The European Commission for the Efficiency of Justice

Coaching session with Mr Bühler at Freiburg
by Jürgen Adam (Landgericht Freiburg)

A coaching session regarding length of proceedings was held at the Landgericht (District Court) of Freiburg im Breisgau (Germany) on Friday, April 20, 2012. In advance, it had been agreed to focus solely upon civil litigations in first instance.
The coach, Mr Jacques Bühler, first introduced the SATURN tools for judicial time management to several members of the Landgericht. He also presented an analysis and evaluation of the length of proceedings at the Landgericht. In the discussion that followed, it was soon agreed that from a purely statistical point of view, length of proceedings does not seem to pose a great problem at the Landgericht, as the average length of proceedings is less than eight months and as the court has during the last years constantly managed to finish a number of cases roughly equal to the number of newly reinstated proceedings.
The members of the Landgericht then pointed out that nevertheless, length of proceedings might be a problem in certain „complex cases“, especially malpractice suits against physicians, tax counsellors and lawyers or suits arising from construction contracts. These complex cases account for up to 1/3 of a typical judge’s caseload. During the discussion, two factors responsible for delays in the proceedings have quickly be identified: difficulties in finding (and dealing with) experts, and losses of know-how due to changes in the person of the judge. The participants of the coaching session then went on to discuss especially the second aspect in greater detail. Members of the Landgericht explained that due to usual career paths in the judiciary, there is a high degree of fluctuation among the judges. There are no regulations or even best practices regarding the process of a case being handed over to a new judge. Usually, no transfer of knowledge is taking place - with the effect that in many cases, the new judge working his or her way through the file will have to repeat much of the judicial work already done (but not documented) by the predecessor. Mr Bühler expressed that it might be an interesting task for CEPEJ to conduct an enquiry regarding the process of knowledge transfer in different countries. In the end, it was agreed to ask CEPEJ to conduct such a study and to have the subject discussed at the next pilot court meeting.

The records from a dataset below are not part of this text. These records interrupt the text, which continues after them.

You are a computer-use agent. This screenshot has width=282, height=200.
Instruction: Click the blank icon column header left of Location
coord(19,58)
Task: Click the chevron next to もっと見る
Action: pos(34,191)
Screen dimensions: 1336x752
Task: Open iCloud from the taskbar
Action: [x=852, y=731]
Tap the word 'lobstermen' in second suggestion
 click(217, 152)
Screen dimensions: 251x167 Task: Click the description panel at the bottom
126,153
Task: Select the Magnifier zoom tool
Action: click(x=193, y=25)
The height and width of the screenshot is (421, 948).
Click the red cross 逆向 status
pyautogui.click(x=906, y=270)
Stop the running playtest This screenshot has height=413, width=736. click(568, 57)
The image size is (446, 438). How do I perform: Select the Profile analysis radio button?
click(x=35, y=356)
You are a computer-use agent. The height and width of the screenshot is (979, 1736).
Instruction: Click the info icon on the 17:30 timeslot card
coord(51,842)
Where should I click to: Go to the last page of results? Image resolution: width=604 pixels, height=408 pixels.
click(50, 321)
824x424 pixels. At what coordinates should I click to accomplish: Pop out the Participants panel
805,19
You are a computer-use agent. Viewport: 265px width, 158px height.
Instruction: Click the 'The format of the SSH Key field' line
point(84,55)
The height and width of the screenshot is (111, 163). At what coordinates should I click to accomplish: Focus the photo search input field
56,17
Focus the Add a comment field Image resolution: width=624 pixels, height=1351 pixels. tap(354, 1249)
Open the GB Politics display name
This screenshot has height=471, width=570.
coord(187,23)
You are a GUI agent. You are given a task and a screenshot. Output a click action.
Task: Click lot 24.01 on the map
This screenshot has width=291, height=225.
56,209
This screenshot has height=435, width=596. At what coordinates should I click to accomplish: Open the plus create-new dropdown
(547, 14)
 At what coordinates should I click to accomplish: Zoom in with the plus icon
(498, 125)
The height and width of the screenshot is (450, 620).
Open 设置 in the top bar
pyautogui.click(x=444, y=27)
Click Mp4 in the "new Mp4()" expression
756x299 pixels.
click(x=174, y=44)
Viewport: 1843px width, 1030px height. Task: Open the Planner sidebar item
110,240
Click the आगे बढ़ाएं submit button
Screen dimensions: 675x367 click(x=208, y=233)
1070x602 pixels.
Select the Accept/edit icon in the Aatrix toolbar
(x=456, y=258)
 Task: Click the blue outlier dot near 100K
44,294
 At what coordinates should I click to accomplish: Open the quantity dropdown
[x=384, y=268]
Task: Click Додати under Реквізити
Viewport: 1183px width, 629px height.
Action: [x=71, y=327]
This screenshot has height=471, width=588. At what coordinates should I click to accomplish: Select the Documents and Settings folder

At this point, the Landgericht Freiburg has clearly taken a first step only to enhance time management in critical cases. However, the preparation and implementation of the coaching session have already been of great help: Mr Bühler was able to present an objective evaluation of the situation at the court, and it was possible to identify concrete issues to be addressed in the future. With the input to be expected from CEPEJ, the court should be able to develop innovative solutions for a common problem. It should also be mentioned that the discussion took place in very cordial and productive atmosphere. The Landgericht wishes to thank Mr Bühler, Ms Oreshkina and all the staff at CEPEJ for the work done so far and is very much looking forward to the next steps of this project.